Updated: 2013-08-14 15:44
( Xinhua)

UNITED NATIONS - UN Secretary-General Ban Ki-moon will travel to the Middle East later this week to support peace talks between Palestine and Israel, a spokesperson said on Tuesday.

Ban will head first to Jordan, where he will meet King Abdullah II and the country's foreign minister, before traveling to the Palestinian territory of Ramallah and Jerusalem.

The UN chief is expected to meet Palestinian President Mahmoud Abbas and Prime Minister Rami Hamdallah, and hold talks with Israeli President Shimon Peres and Prime Minister Benjamin Netanyahu, UN deputy spokesperson Eduardo del Buey told reporters here at a daily briefing.
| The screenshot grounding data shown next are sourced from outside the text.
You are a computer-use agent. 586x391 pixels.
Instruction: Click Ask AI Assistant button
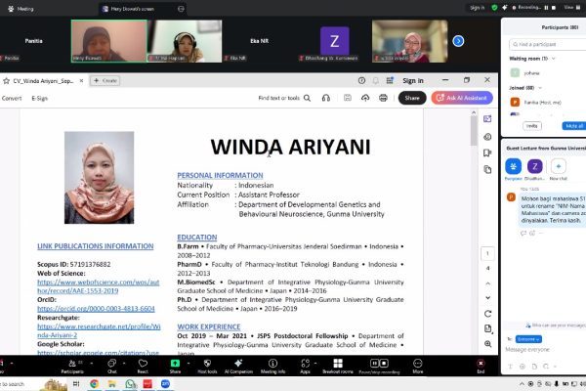pos(461,98)
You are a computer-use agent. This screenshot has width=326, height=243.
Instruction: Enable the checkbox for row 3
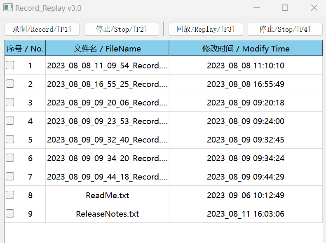click(10, 102)

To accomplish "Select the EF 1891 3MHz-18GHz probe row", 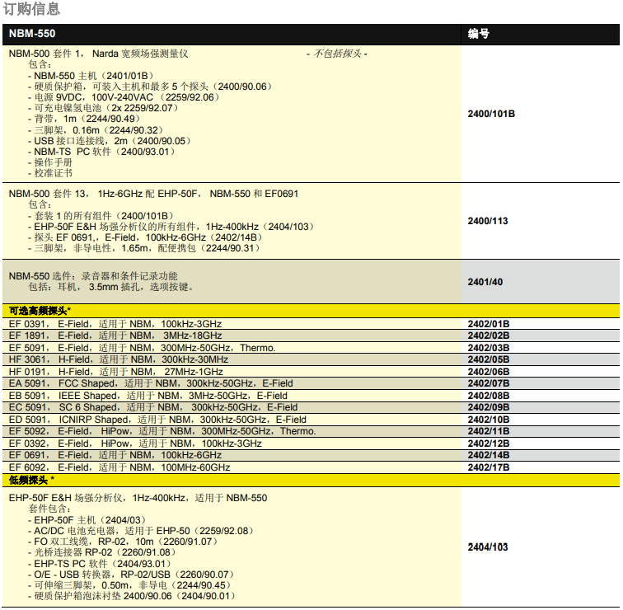I will tap(115, 336).
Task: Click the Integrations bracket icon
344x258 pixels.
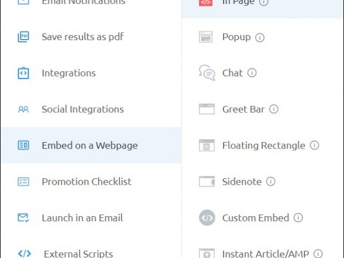Action: point(23,73)
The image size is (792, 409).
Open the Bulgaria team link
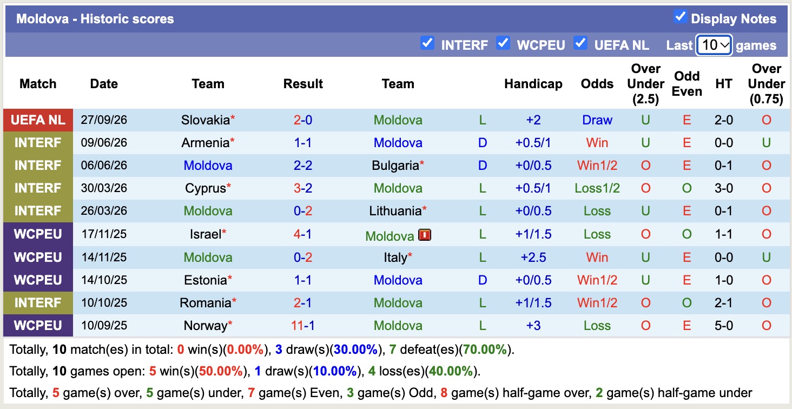(395, 166)
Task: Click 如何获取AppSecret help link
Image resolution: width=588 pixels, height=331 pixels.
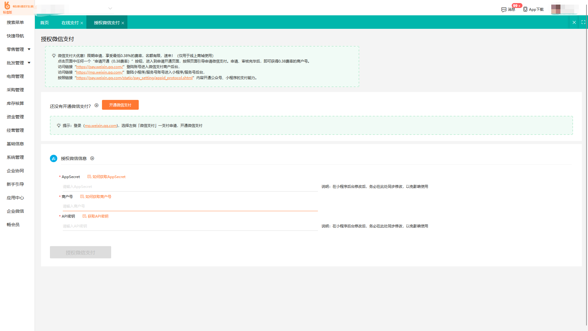Action: tap(107, 177)
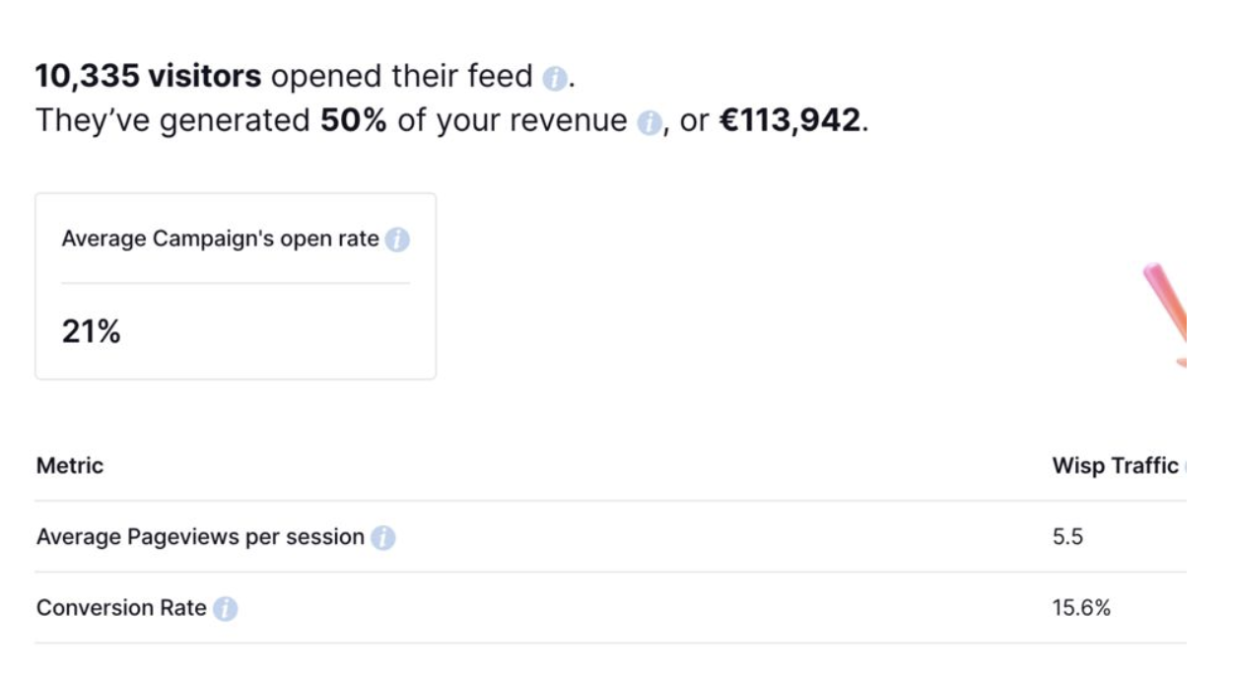Viewport: 1236px width, 682px height.
Task: Click the info icon beside Average Pageviews per session
Action: (382, 538)
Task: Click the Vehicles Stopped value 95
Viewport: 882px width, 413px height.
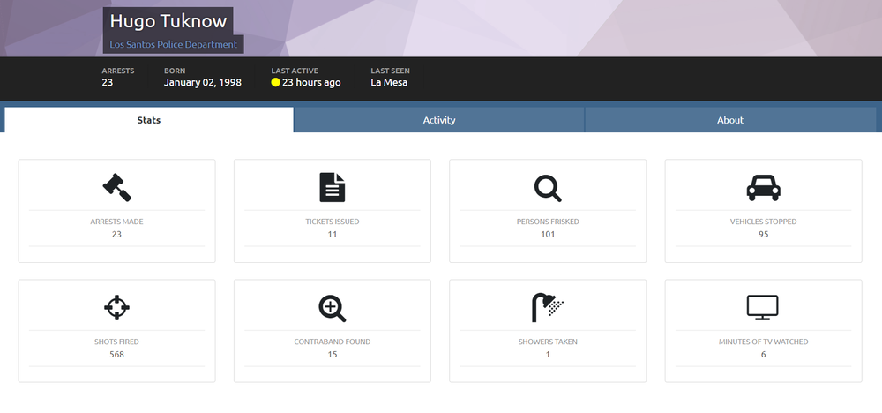Action: point(763,235)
He will also meet the lead Israeli and Palestinian negotiators and the US special envoy for the Israeli-Palestinian negotiations, Martin Indyk, del Buey said.
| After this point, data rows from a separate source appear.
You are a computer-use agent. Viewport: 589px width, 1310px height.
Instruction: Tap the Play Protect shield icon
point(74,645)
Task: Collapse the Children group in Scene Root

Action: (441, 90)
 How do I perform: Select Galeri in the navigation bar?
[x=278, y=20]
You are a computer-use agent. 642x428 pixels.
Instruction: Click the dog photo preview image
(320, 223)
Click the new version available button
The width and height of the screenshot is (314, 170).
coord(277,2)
The secretary-general will also visit the graves of former Palestinian President Yasser Arafat and former Israeli Prime Minister Yitzhak Rabin.

When asked about Ban's specific message to the Palestinian and Israeli leaders, the deputy spokesperson said "it would be a message of support for the Middle East peace talks," adding "the Secretary-General is involved in the Middle East peace process as one of the principal members of the (Middle East) Quartet. "
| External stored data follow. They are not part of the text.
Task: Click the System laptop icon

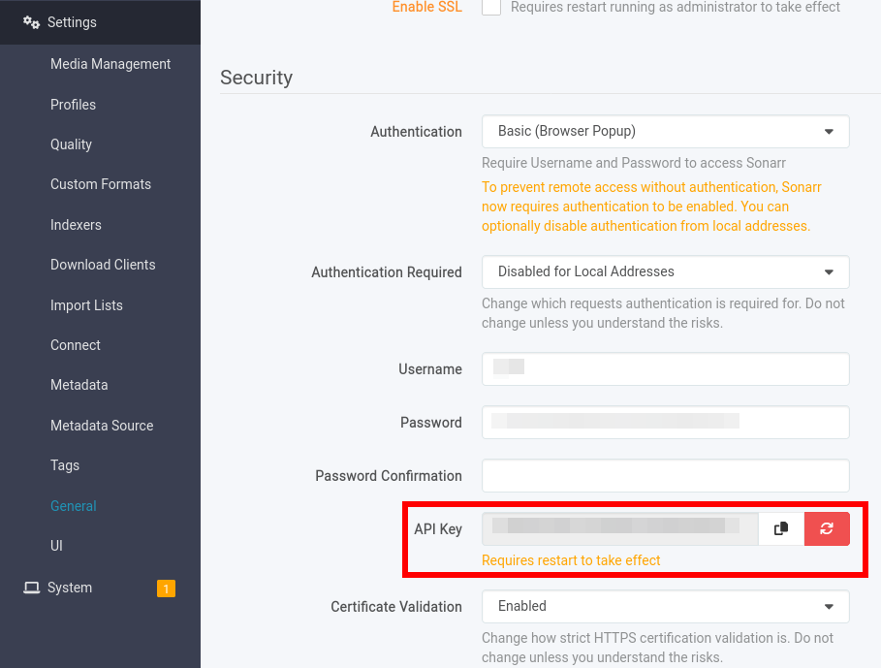Action: coord(31,588)
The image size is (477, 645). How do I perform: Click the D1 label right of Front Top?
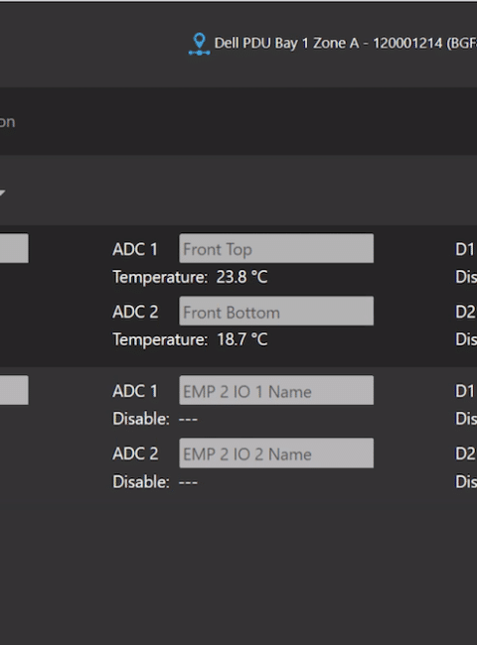pyautogui.click(x=465, y=249)
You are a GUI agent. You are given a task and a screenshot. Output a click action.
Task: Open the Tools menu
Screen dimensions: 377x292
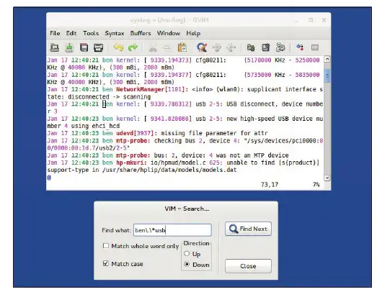coord(91,33)
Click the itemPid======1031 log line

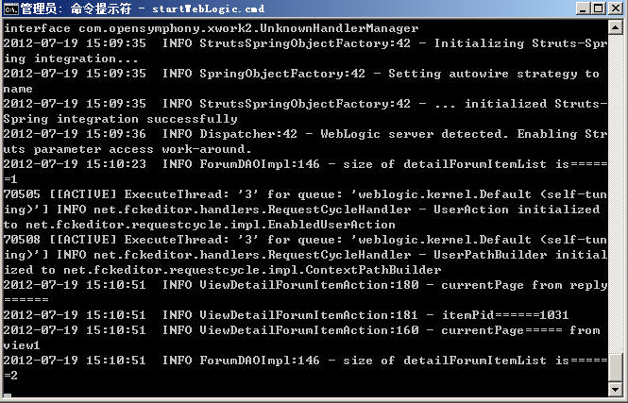tap(286, 315)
The Quartet, which comprises the UN, the European Union, Russia and the United States, was set up in 2002 to facilitate a peace agreement based on the widely backed two-State solution: a secure state of Israel living in peace with an independent state of Palestine.

A UN spokesperson said on July 30 that the Middle East Quartet welcomed the resumption of direct talks between Israelis and Palestinians.

"The Quartet commends both President Abbas and Prime Minister Netanyahu for taking this courageous decision in the interest of their peoples, and is determined to lend its effective support to the efforts of the parties and their shared commitment to achieve a negotiated two-state solution within the agreed timeframe of nine months," the statement said.

The quartet called on all parties to take every possible step to promote conditions conducive to the success of the negotiating process and to refrain from actions that undermine trust, it said.

It hoped "renewed negotiations will be substantive and continuous and set a clear path towards a two-state solution, the end of conflict, and lasting peace and security for both Israelis and Palestinians."

Israel and the Palestinians resumed peace talks on July 29 over a dinner hosted by US Secretary of State John Kerry. It came almost three years after the last direct talks broke down between Netanyahu and Abbas.